DESCRIPTION OF THE TASK:
Look below for the lines from the one with "Go back using the back arrow" to the one with "Select the Businesses plans tab", and copy exactly those lines, both ends included.

RECORDS FOR THE EXERCISE:
Content starts

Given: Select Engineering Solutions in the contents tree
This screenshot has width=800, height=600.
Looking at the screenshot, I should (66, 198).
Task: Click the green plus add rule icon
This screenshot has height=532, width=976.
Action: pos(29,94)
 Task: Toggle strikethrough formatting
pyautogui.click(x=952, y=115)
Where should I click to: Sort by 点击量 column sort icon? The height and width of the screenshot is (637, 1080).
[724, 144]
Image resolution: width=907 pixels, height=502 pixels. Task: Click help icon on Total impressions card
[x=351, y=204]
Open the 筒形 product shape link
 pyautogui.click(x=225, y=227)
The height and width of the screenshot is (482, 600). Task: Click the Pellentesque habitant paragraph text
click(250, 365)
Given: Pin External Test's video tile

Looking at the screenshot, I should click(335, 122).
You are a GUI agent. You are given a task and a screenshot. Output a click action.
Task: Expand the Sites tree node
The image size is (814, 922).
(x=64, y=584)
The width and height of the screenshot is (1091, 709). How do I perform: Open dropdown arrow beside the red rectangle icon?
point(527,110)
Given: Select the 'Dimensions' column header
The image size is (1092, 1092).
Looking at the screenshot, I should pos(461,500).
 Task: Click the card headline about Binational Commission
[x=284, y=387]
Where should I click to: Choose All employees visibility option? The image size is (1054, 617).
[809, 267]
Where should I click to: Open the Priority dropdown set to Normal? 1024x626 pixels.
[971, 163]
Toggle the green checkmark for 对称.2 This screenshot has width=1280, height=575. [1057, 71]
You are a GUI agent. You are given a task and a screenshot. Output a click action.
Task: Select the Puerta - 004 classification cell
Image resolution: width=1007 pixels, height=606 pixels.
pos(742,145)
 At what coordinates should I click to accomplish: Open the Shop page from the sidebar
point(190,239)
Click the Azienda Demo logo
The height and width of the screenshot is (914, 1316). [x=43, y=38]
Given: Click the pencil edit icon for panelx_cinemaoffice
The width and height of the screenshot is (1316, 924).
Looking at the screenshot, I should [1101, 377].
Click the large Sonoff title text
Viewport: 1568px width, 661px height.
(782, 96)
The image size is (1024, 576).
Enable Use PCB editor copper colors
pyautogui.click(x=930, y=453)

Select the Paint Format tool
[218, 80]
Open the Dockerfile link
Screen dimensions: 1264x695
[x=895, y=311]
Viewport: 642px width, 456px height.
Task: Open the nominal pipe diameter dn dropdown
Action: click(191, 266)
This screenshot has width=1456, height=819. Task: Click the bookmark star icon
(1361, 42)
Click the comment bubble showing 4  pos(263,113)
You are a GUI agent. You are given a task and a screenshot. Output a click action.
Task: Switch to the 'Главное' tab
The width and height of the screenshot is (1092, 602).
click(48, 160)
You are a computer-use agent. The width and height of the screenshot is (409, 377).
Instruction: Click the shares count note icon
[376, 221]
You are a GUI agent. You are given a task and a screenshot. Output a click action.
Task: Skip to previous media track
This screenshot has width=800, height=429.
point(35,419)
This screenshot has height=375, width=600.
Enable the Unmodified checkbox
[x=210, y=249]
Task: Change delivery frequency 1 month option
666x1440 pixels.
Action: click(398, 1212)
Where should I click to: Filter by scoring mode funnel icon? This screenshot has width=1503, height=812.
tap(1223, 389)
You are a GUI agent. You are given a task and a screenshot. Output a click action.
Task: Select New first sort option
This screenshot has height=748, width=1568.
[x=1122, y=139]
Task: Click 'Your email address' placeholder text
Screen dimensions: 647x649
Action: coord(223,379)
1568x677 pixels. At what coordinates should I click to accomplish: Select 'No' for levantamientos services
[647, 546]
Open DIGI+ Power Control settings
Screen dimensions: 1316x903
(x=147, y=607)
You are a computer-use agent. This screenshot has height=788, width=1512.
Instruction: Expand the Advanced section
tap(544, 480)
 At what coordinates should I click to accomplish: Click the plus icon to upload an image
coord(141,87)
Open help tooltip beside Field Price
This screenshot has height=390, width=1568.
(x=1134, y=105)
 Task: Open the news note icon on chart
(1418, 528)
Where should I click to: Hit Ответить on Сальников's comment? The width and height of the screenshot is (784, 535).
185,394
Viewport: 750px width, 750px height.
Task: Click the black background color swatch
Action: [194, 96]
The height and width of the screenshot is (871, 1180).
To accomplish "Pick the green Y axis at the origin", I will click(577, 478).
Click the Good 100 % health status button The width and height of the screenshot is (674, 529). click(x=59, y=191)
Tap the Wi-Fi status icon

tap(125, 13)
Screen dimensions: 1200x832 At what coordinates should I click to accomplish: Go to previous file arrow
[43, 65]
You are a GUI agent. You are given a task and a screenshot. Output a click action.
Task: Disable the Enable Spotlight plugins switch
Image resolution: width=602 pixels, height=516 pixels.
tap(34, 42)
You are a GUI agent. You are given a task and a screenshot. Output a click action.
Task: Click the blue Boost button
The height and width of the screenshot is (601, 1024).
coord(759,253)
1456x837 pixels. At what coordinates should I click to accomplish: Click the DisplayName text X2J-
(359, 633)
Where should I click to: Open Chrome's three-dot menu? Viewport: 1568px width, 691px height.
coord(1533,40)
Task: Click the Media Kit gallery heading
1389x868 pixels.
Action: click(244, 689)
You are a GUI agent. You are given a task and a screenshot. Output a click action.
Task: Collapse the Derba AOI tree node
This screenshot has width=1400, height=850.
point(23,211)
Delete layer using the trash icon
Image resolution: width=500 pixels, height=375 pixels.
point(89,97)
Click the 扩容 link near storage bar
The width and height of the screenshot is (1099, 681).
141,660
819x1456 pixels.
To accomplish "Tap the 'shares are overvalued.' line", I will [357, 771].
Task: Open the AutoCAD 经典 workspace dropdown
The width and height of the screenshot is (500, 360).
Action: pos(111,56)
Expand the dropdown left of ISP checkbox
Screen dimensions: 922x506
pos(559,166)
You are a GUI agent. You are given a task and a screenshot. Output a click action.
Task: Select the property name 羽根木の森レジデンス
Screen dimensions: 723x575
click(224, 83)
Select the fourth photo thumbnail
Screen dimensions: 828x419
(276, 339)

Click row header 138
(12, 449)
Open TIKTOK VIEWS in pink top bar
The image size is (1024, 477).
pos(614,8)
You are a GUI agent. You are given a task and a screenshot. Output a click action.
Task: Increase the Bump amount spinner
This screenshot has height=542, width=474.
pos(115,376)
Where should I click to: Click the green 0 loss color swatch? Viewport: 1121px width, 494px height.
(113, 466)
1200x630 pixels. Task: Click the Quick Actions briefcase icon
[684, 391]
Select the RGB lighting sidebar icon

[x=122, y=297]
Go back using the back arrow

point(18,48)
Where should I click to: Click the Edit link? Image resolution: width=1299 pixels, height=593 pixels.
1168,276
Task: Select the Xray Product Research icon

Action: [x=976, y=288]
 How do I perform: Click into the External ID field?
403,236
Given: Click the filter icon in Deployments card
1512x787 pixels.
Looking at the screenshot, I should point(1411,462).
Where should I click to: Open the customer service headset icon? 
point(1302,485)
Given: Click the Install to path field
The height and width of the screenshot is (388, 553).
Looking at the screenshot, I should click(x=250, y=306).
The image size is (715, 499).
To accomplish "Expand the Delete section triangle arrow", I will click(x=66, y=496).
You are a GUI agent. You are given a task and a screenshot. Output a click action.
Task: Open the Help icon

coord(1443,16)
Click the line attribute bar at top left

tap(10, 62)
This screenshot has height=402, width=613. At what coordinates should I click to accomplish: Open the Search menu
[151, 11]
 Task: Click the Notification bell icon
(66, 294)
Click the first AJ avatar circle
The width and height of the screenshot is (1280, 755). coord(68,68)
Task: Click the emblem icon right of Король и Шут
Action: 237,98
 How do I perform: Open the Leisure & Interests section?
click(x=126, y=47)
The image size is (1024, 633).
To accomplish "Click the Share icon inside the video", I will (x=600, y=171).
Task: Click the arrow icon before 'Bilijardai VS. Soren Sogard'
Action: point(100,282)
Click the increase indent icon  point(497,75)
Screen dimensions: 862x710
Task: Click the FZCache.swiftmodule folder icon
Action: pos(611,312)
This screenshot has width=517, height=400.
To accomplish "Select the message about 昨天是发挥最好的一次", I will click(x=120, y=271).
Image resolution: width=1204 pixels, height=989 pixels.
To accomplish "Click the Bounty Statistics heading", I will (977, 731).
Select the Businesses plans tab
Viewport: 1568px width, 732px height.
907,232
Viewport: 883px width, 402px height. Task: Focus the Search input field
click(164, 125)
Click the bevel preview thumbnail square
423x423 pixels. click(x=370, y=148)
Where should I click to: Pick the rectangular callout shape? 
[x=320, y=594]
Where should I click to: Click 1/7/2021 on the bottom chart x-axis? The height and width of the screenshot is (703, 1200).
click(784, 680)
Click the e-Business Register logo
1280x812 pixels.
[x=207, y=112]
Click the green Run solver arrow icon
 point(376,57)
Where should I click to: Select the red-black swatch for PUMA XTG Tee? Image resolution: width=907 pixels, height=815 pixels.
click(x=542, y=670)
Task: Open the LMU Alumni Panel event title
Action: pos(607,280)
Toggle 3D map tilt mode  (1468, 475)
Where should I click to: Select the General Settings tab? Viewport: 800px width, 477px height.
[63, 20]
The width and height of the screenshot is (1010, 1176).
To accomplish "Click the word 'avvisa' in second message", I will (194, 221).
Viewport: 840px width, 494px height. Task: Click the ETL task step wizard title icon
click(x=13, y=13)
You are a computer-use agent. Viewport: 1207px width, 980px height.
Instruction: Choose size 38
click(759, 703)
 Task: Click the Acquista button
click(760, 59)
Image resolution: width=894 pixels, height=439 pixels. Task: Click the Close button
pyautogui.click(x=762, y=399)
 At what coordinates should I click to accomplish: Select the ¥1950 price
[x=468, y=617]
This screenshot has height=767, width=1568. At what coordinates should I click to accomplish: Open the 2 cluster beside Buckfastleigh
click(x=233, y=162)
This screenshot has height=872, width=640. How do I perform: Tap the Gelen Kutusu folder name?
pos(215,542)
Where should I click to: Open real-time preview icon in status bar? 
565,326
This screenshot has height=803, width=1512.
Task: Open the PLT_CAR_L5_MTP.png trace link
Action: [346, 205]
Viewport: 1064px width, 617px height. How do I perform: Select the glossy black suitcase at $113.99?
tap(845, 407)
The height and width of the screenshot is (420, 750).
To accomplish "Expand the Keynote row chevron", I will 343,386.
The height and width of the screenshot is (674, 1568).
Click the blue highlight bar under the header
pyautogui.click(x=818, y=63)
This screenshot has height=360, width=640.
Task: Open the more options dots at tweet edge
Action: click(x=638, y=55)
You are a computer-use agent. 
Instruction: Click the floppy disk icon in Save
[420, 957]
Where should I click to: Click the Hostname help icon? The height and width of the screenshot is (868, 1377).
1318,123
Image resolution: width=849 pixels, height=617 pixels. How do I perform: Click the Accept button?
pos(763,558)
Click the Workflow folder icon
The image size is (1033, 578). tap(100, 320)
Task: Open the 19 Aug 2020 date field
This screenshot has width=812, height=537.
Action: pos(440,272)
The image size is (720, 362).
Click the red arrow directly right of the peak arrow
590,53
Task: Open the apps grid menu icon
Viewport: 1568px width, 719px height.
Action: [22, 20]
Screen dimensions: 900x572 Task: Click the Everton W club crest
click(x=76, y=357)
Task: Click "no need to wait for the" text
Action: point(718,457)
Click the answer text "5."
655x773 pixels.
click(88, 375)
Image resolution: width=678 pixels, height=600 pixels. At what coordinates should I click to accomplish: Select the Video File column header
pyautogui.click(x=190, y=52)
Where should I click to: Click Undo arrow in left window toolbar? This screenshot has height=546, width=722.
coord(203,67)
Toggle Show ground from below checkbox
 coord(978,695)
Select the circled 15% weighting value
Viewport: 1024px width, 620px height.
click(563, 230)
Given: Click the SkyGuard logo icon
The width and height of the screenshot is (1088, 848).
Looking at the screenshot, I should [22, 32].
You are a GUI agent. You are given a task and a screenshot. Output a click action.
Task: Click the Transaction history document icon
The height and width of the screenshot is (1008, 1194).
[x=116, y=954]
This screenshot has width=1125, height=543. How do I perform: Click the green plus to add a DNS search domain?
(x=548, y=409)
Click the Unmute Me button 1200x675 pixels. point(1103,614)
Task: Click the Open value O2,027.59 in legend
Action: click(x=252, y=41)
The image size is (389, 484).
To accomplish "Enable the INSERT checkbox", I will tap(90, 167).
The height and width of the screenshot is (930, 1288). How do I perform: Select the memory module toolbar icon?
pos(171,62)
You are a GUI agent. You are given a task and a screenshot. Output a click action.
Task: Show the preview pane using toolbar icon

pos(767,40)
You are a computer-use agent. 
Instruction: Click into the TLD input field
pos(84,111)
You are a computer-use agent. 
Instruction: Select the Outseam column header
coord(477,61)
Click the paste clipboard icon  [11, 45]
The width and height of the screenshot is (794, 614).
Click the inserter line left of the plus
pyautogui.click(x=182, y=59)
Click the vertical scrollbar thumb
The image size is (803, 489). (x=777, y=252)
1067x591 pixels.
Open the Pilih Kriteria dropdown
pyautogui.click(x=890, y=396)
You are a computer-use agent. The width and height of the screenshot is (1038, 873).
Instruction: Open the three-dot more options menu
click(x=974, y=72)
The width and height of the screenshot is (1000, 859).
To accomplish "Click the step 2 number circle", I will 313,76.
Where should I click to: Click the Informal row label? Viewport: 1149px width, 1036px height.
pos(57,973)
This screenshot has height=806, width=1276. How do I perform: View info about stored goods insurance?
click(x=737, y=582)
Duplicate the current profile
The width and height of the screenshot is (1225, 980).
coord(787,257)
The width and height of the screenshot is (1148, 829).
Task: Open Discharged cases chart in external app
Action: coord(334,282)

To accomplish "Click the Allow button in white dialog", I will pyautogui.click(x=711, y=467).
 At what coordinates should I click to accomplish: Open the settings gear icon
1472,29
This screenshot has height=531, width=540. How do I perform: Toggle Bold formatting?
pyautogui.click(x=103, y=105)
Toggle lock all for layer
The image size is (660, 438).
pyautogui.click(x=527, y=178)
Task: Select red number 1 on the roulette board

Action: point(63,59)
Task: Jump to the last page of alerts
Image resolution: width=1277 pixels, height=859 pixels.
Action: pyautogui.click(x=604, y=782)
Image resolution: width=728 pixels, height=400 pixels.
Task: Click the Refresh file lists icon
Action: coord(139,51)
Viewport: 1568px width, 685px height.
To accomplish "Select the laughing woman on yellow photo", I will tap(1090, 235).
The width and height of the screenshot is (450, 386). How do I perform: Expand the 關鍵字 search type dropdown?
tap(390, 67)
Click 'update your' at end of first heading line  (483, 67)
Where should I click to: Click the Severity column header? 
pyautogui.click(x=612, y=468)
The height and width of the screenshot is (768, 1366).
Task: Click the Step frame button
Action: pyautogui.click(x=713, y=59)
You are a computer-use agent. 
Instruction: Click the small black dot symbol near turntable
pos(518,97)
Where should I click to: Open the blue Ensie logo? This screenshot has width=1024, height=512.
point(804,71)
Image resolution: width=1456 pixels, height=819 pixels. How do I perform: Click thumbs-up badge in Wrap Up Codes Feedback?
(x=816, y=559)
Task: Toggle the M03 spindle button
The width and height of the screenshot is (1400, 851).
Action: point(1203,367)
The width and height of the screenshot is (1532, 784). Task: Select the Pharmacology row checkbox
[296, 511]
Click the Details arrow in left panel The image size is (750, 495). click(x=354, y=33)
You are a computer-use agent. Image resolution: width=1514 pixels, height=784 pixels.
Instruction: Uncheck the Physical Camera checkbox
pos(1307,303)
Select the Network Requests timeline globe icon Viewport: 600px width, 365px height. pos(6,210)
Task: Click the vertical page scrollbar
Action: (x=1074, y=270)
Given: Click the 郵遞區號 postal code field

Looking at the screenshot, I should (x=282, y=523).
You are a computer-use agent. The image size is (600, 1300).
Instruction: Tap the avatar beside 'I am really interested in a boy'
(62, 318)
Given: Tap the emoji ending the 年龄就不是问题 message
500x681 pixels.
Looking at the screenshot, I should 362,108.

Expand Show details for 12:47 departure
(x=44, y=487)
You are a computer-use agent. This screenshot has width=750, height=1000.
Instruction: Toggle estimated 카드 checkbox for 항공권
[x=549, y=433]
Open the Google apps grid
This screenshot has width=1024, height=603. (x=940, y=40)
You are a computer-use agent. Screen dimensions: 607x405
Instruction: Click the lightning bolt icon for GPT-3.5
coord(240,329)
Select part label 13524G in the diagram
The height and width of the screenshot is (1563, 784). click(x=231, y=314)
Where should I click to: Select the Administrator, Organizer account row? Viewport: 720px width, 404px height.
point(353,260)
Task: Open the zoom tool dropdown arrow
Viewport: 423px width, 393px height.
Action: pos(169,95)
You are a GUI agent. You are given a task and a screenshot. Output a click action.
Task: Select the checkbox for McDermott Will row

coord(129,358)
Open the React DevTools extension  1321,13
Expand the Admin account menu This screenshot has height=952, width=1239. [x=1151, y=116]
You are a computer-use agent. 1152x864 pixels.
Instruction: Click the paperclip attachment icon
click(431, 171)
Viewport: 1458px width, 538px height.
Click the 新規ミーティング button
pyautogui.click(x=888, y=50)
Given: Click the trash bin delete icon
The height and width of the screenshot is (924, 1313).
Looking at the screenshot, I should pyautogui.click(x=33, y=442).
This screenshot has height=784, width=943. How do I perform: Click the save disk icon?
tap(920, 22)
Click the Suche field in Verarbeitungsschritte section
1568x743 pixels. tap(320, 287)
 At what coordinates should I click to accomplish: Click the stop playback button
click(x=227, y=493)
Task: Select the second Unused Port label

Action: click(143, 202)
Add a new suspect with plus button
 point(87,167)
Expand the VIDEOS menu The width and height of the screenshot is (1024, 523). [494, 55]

Content ends

EXPECTED ANSWER:
Go back using the back arrow

point(18,48)
Where should I click to: Click the Edit link? Image resolution: width=1299 pixels, height=593 pixels.
1168,276
Task: Select the Xray Product Research icon

Action: [x=976, y=288]
 How do I perform: Click into the External ID field?
403,236
Given: Click the filter icon in Deployments card
1512x787 pixels.
Looking at the screenshot, I should point(1411,462).
Where should I click to: Open the customer service headset icon? 
point(1302,485)
Given: Click the Install to path field
The height and width of the screenshot is (388, 553).
Looking at the screenshot, I should click(x=250, y=306).
The image size is (715, 499).
To accomplish "Expand the Delete section triangle arrow", I will click(x=66, y=496).
You are a GUI agent. You are given a task and a screenshot. Output a click action.
Task: Open the Help icon

coord(1443,16)
Click the line attribute bar at top left

tap(10, 62)
This screenshot has height=402, width=613. At what coordinates should I click to accomplish: Open the Search menu
[151, 11]
 Task: Click the Notification bell icon
(66, 294)
Click the first AJ avatar circle
The width and height of the screenshot is (1280, 755). coord(68,68)
Task: Click the emblem icon right of Король и Шут
Action: 237,98
 How do I perform: Open the Leisure & Interests section?
click(x=126, y=47)
The image size is (1024, 633).
To accomplish "Click the Share icon inside the video", I will (x=600, y=171).
Task: Click the arrow icon before 'Bilijardai VS. Soren Sogard'
Action: point(100,282)
Click the increase indent icon  point(497,75)
Screen dimensions: 862x710
Task: Click the FZCache.swiftmodule folder icon
Action: pos(611,312)
This screenshot has width=517, height=400.
To accomplish "Select the message about 昨天是发挥最好的一次", I will click(x=120, y=271).
Image resolution: width=1204 pixels, height=989 pixels.
To accomplish "Click the Bounty Statistics heading", I will (977, 731).
Select the Businesses plans tab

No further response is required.